On that same avenue, Bolsonaro on Tuesday had presided over an Independence Day march by some 20,000 ultrarightist followers and delivered a speech attacking Congress and the Supreme Court.

Bolsonaro then traveled to Sao Paulo, where before another huge crowd he ratcheted up his tone and urged his supporters to disobey court rulings, in particular those of Supreme Court Justice Alexandre de Moraes, who is heading an investigation of Bolsonaro and numerous supporters for spreading fake news and staging attacks on democracy on the social networks.

The speaker of the lower house of Congress, Arthur Lira, demanded Wednesday that the president cease his assault on the country’s democratic institutions.

Lira made his remarks after the Tuesday demonstrations headed by Bolsonaro in which many of his followers demanded a “military intervention” and the “dissolution” of Congress and the Supreme Court.

“It’s time to put an end to that escalation, to the boasting on the social networks, to that eternal campaign that is already impacting real Brazil,” which wants “solutions for inflation, is concerned about the pandemic and other serious problems in the economy,” Lira said.

He also castigated Bolsonaro’s insistence on criticizing the electronic voting system the country adopted in 1996 and which since then has not been the target of a single fraud complaint, despite the fact that the president and his followers are discrediting it.

Bolsonaro, who had proposed to Congress a parallel system of paper ballots, something that has been rejected by lawmakers, said Tuesday that without a paper ballot system in place the 2022 presidential election will be a “farce.”

In response to that, Lira also said that in a democracy “once (an issue) has been rejected” in Congress “one turns the page.”

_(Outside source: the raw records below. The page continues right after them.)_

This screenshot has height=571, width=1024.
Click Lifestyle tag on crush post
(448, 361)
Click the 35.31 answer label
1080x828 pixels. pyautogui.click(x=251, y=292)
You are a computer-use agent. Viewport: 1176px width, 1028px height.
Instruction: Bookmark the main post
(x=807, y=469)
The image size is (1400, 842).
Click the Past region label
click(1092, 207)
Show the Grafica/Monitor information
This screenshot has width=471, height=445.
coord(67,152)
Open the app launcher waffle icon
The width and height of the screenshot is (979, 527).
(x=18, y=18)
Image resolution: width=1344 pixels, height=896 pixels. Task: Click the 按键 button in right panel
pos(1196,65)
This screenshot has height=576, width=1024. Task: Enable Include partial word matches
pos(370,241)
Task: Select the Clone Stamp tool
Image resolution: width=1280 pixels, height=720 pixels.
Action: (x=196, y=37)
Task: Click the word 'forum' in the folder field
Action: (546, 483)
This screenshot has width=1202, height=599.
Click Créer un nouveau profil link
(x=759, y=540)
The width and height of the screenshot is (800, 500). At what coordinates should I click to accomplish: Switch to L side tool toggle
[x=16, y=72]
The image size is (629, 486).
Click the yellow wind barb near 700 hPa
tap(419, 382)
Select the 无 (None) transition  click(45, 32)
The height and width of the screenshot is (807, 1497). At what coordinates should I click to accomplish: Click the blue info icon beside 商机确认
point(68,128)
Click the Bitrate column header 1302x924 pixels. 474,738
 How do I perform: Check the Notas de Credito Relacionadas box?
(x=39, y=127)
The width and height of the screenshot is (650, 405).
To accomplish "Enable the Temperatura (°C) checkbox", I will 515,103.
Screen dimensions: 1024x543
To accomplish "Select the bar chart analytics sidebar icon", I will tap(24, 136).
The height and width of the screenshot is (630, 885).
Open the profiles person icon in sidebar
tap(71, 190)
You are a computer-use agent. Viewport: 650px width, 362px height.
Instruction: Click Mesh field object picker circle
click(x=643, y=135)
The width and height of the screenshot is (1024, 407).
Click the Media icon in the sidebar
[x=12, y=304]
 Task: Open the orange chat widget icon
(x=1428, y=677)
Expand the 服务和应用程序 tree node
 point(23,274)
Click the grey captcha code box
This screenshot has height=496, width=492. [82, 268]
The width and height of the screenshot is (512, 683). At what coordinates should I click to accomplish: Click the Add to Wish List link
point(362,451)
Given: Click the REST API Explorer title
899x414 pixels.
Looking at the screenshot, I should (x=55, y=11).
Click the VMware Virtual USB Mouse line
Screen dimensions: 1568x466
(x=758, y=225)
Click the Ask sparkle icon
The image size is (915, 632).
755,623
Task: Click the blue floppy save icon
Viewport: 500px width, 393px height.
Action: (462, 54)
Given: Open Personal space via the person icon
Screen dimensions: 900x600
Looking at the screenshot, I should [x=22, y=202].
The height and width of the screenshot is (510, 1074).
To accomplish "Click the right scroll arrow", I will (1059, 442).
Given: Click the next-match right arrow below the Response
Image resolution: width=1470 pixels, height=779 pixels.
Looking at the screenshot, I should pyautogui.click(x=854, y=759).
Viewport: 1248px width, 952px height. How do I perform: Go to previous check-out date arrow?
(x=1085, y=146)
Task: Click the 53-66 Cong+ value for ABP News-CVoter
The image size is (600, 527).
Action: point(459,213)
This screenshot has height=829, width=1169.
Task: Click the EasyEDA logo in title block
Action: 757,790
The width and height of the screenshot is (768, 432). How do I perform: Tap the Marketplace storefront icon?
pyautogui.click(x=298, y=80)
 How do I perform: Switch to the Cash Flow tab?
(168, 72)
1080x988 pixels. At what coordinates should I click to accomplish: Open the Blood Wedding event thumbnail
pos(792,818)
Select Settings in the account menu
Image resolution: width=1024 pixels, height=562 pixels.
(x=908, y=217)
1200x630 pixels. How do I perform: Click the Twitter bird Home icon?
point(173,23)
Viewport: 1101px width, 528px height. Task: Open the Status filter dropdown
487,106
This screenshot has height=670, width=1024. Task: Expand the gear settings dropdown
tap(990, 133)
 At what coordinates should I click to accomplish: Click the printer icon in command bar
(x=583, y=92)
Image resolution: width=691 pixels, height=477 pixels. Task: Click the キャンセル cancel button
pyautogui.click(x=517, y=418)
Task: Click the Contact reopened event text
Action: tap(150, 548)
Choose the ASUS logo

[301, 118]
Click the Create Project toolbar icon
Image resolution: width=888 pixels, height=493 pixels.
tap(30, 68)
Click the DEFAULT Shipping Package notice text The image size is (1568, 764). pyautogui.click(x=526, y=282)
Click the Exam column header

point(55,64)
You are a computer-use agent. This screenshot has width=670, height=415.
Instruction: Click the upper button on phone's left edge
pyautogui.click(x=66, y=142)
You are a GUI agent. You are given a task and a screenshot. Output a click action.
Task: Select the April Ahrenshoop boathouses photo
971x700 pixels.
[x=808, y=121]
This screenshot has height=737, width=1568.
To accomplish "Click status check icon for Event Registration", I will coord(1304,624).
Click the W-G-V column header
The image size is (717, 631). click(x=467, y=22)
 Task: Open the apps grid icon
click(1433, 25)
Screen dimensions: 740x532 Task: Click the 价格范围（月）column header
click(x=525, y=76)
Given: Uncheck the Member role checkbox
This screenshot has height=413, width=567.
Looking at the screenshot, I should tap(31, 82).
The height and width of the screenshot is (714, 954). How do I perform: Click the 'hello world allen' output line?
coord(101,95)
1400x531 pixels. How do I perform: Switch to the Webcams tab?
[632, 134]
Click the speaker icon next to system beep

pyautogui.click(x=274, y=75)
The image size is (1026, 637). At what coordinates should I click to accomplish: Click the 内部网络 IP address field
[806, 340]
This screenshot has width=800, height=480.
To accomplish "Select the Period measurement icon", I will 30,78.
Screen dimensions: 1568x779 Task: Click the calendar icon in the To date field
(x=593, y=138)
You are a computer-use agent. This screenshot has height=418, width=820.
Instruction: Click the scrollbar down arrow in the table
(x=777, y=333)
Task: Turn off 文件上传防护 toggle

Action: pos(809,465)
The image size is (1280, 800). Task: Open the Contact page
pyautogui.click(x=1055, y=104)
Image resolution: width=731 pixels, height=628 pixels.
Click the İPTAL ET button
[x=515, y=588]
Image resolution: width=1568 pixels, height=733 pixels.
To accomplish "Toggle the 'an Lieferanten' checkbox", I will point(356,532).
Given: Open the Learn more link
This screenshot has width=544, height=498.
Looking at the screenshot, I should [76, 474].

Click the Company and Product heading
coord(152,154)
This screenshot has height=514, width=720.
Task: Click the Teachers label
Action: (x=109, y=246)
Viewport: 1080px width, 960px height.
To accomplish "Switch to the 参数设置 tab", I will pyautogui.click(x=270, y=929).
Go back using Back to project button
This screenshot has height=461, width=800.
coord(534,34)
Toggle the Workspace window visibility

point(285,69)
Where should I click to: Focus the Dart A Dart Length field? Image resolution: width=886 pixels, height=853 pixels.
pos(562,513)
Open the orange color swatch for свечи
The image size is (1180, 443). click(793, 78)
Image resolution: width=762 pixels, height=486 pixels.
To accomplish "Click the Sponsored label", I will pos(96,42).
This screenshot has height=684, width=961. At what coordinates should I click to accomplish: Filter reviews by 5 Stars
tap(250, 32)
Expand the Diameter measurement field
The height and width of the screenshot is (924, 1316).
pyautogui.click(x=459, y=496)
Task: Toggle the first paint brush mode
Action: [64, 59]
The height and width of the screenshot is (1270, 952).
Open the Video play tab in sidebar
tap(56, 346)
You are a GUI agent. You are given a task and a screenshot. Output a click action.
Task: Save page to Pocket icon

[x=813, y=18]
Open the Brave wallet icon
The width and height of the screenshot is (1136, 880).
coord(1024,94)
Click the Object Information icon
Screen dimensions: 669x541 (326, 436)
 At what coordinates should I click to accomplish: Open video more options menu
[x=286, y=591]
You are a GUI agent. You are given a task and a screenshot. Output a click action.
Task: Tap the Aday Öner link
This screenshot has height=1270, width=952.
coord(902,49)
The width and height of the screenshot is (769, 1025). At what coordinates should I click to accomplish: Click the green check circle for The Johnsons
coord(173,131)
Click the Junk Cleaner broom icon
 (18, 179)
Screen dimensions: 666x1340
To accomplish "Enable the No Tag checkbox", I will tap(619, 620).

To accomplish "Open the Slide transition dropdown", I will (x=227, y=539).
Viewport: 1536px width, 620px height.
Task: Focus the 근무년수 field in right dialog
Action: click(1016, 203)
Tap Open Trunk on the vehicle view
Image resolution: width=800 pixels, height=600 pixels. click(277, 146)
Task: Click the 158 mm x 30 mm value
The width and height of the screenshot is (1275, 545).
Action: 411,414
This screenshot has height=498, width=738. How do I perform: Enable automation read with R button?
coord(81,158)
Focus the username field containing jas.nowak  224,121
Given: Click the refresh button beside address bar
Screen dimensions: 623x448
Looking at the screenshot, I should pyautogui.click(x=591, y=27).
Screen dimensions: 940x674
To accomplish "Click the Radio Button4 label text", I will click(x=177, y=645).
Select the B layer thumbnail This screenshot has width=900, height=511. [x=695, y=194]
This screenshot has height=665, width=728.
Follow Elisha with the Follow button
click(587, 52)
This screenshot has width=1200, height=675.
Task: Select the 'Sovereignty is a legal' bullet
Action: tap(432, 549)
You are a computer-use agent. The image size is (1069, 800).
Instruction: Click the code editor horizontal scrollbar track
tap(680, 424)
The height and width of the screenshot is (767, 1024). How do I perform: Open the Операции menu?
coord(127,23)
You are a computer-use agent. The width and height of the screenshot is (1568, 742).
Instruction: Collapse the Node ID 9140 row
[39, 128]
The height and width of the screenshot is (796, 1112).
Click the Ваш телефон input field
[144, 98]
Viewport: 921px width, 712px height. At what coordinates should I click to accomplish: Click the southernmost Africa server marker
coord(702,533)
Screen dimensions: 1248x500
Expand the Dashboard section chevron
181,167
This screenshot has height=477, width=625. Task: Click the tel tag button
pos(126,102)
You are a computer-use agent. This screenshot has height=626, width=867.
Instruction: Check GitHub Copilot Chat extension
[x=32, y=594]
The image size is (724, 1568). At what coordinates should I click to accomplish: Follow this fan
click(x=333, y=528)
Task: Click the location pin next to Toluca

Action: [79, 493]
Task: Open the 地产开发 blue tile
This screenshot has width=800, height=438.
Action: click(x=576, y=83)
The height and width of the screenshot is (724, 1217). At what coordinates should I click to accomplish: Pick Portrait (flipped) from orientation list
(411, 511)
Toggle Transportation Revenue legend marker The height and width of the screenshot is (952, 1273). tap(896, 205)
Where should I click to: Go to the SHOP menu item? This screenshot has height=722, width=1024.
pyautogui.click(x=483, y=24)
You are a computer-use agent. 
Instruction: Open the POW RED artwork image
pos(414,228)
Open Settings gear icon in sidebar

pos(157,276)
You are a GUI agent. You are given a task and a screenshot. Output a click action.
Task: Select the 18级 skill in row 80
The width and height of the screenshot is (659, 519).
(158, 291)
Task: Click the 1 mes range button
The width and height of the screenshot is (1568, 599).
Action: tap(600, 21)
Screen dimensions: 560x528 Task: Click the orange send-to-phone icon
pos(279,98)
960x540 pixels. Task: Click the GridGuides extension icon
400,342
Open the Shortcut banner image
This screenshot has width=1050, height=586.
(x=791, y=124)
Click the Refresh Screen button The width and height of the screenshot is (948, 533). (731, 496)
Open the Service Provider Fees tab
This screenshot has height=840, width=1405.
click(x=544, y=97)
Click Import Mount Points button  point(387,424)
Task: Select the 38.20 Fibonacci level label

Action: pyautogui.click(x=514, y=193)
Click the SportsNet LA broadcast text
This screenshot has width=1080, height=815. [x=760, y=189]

The chief justice of the Supreme Court, Luis Fux, on Wednesday warned Bolsonaro’s followers that “nobody will shut down” the high court.

“Institutional criticism cannot be confused with discrediting narratives,” Fux said, adding that Bolsonaro’s advocacy of defying court rulings and orders constitutes “an illicit and anti-constitutional practice.’

Bolsonaro’s remarks at Tuesday’s demonstrations have been rejected by almost all political parties, including some on the right, who have urged the president and his followers to “respect” democratic institutions.

Meanwhile, the Liberal Social Party (PSL), which in 2018 was the platform for Bolsonaro’s rise to power, demanded that the president “stop using freedom as a pretext to sow discord, promote hatred and threaten the pillars of democracy.”